The Tennessee Valley Corridor
National Leadership through Regional Cooperation
In the early 1980s Tennessee Governor Lamar Alexander advanced the idea of creating a “science and technology corridor” to link the Department of Energy facilities in Oak Ridge, the University of Tennessee and the Tennessee Valley Authority for their mutual benefit and to spur greater economic growth in the region.
To further advance the idea he advocated the construction of a four-lane highway from Oak Ridge to the Knoxville Airport in Blount County (today the Pellissippi Parkway) creating an “Oak Ridge Corridor” along which high tech businesses could locate and access the Corridor’s many science and technology resources.
The Governor’s vision led to the creation of regional strategies and programs in the mid-East Tennessee region, which still continue today.

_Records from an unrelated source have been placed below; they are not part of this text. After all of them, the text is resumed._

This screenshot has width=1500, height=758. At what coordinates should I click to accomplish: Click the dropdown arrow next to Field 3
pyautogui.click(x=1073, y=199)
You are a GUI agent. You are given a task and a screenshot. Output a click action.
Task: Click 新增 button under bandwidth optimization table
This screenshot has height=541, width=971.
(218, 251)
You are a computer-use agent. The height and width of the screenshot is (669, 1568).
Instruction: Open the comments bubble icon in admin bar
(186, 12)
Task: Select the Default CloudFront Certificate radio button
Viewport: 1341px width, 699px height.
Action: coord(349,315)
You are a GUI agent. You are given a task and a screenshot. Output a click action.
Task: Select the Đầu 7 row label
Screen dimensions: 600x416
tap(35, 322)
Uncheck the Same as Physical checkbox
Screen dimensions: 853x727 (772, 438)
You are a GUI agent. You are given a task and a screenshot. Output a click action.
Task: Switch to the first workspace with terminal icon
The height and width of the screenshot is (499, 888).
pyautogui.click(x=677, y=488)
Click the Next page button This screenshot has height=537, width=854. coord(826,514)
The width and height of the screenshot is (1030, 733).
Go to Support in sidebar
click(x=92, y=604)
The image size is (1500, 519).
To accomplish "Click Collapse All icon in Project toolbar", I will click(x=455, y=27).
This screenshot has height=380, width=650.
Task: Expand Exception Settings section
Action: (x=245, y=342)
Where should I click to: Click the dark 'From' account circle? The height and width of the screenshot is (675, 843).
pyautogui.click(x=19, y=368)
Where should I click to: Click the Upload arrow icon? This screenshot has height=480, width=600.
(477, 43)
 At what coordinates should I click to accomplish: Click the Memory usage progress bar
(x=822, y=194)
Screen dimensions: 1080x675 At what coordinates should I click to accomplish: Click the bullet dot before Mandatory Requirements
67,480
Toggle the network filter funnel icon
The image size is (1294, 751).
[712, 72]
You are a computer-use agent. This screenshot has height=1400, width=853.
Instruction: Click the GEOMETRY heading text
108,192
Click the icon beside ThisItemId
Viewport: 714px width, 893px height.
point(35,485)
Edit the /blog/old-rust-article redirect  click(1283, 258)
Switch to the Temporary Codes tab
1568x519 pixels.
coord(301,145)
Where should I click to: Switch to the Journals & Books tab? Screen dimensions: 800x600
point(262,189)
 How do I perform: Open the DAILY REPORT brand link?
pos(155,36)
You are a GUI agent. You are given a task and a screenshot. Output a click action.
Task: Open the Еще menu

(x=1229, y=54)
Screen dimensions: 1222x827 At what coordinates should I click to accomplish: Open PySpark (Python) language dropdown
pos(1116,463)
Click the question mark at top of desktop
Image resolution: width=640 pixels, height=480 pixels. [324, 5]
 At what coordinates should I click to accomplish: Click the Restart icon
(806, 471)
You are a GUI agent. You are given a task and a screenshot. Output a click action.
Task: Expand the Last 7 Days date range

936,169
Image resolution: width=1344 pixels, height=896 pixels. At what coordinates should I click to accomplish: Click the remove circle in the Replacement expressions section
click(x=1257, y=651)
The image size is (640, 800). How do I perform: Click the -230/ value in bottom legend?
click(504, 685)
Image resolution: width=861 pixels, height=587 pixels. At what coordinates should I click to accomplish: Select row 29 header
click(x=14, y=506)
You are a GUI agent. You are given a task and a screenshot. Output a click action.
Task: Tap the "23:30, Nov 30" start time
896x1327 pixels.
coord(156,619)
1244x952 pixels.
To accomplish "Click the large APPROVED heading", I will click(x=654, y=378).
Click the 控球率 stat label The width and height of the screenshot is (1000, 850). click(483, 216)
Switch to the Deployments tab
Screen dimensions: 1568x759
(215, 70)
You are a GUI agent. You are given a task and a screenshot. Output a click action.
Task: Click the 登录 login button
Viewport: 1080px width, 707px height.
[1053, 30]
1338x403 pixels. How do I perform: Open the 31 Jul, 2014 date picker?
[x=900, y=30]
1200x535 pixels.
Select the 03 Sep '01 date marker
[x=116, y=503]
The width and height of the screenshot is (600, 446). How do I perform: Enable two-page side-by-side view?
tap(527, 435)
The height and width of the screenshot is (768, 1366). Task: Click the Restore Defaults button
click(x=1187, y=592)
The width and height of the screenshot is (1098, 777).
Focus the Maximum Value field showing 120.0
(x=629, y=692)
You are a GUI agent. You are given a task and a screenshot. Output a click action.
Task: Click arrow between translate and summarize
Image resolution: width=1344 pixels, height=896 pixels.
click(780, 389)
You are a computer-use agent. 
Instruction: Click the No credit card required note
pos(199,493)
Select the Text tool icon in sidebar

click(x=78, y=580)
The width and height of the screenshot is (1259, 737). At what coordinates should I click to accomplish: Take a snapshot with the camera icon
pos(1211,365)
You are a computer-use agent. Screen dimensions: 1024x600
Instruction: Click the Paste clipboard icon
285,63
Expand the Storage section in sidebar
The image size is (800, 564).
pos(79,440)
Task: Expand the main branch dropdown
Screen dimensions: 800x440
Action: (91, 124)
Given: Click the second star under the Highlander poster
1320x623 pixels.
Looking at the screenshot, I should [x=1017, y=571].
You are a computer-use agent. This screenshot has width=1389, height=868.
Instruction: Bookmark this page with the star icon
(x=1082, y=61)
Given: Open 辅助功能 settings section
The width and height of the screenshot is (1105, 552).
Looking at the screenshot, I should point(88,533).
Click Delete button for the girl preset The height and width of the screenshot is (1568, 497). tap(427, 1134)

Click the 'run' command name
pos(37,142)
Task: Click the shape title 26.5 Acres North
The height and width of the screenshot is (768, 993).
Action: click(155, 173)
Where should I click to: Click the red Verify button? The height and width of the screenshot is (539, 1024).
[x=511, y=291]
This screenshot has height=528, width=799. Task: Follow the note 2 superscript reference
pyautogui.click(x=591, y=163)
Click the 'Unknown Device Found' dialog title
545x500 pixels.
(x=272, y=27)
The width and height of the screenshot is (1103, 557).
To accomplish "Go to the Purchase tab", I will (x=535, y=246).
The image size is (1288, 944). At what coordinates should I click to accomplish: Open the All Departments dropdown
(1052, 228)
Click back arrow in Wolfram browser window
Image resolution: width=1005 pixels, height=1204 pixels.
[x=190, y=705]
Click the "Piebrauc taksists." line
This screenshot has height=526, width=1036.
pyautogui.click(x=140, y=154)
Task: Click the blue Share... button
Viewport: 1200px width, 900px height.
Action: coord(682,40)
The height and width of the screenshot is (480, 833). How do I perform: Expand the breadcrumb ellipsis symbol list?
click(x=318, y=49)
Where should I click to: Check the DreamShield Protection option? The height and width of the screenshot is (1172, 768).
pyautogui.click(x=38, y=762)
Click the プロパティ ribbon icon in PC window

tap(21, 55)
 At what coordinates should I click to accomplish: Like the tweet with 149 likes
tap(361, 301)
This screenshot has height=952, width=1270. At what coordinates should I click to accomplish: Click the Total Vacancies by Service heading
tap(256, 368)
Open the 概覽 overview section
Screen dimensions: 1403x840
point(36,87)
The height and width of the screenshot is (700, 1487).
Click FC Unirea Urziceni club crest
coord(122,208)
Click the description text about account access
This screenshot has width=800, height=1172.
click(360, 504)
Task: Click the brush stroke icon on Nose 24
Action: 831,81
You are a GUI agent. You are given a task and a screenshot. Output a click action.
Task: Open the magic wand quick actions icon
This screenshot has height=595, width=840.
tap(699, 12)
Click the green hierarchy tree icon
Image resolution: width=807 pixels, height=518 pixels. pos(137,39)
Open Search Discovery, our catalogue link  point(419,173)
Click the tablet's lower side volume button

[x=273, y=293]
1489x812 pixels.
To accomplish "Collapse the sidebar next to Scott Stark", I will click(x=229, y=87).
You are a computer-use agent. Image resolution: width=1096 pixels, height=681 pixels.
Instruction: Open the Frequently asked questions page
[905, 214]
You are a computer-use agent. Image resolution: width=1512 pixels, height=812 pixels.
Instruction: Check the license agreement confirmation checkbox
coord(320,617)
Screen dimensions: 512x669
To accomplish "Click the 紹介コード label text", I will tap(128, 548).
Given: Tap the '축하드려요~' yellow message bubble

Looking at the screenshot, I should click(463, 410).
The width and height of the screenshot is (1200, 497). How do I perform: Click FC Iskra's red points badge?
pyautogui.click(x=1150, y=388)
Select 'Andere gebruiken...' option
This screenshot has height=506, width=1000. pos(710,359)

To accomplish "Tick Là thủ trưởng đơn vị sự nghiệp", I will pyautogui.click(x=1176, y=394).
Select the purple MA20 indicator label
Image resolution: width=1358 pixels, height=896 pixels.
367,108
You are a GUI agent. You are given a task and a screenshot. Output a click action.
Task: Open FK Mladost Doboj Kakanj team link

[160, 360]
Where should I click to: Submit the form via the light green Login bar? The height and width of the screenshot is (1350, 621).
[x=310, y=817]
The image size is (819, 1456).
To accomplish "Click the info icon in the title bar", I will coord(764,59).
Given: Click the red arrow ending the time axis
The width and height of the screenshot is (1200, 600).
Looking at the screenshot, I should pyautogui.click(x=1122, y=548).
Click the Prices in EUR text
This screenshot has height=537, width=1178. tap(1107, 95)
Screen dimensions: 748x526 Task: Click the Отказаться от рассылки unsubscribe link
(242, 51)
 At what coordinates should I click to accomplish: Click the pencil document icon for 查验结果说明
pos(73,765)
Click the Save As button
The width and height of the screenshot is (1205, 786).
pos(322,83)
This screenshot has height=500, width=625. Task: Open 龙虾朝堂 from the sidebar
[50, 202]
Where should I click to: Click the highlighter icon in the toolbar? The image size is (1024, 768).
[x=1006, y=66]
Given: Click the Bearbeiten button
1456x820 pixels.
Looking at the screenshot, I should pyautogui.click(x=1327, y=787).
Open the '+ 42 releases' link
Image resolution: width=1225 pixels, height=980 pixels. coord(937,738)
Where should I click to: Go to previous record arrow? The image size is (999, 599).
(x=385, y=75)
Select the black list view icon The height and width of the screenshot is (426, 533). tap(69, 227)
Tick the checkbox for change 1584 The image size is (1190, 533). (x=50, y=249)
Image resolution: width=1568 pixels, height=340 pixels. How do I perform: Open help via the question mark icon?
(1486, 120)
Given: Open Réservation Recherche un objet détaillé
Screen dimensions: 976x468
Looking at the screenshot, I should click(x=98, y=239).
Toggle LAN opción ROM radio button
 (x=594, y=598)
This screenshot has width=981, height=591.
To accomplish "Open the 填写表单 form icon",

Over a decade later, new Tennessee Congressman Zach Wamp convened, in 1995, a “Science and Technology Summit” in Oak Ridge bringing together government, business and academic leaders to draw attention to the vast resources in the Oak Ridge community and their impact on the region’s and state’s economy. And he advanced the idea that all should work together to sustain the existing federal missions in Oak Ridge, to compete for new missions and to leverage those investments for private sector job growth.
From that beginning Tennessee Valley Corridor today is an award-winning regional economic development organization focused on supporting federal science and technology missions in the Valley, competing for new missions and leveraging these assets for private sector job development.
The TVC is a 501(c)6 chartered organizations, with a board of directors representing the five-state region. In carrying out its mission, the TVC promotes the 12 congressional districts in East and Middle Tennessee, North Alabama, Western North Carolina, Eastern Kentucky and Southwest Virginia as one of the premier science and technology regions in the nation.
The TVC has built a strong alliance of community, business, education and government leaders through its regional technology summits that have been held every year throughout the Valley in Huntsville, Kingsport, Johnson City, Chattanooga, Asheville, Nashville, Tullahoma, Murfreesboro, Washington, D.C. and Somerset, Kentucky.
Building relationships and strong collaborations among our federal institutions, world-class research universities and dozens of corporate leaders in science and technology, the TVC has helped showcase the Valley’s superior quality of life and the people, business, natural and scientific resources needed for high-tech research, development, business and investment in the 21st Century.
Federal and regional assets include: NASA’s Marshall Space Flight Center, the U.S. Army and DoD commands on the Redstone Arsenal, the U.S. Air Force’s Arnold Engineering Development Complex, the U.S. Department of Energy’s Oak Ridge National Laboratory, National Nuclear Secruity Agency’s Y-12 National Security Complex, the Tennessee Valley Authority, the Oak Ridge Institute for Science and Education, Chattanooga’s SimCenter, the Great Smoky Mountains National Park, the Center for Rural Development and National Institute for Hometown Security, the National Safe Skies Alliance, the HudsonAlpha Institute for Biotechnology, research universities and community colleges.
In 2004, the Tennessee Valley Corridor and the Research Triangle Partnership in Raleigh, N.C. were both selected by the U.S. Department of Commerce’s Economic Development Administration as the top regional economic development organizations in the country for enhancing regional competitiveness.
But most importantly, the Corridor’s science and technology leaders continue to collaborate with the TVC Congressional Caucus to provide national leadership in helping our nation address important national challenges in science, environment, space, national security, energy and education by earning its theme line – national leadership through regional cooperation.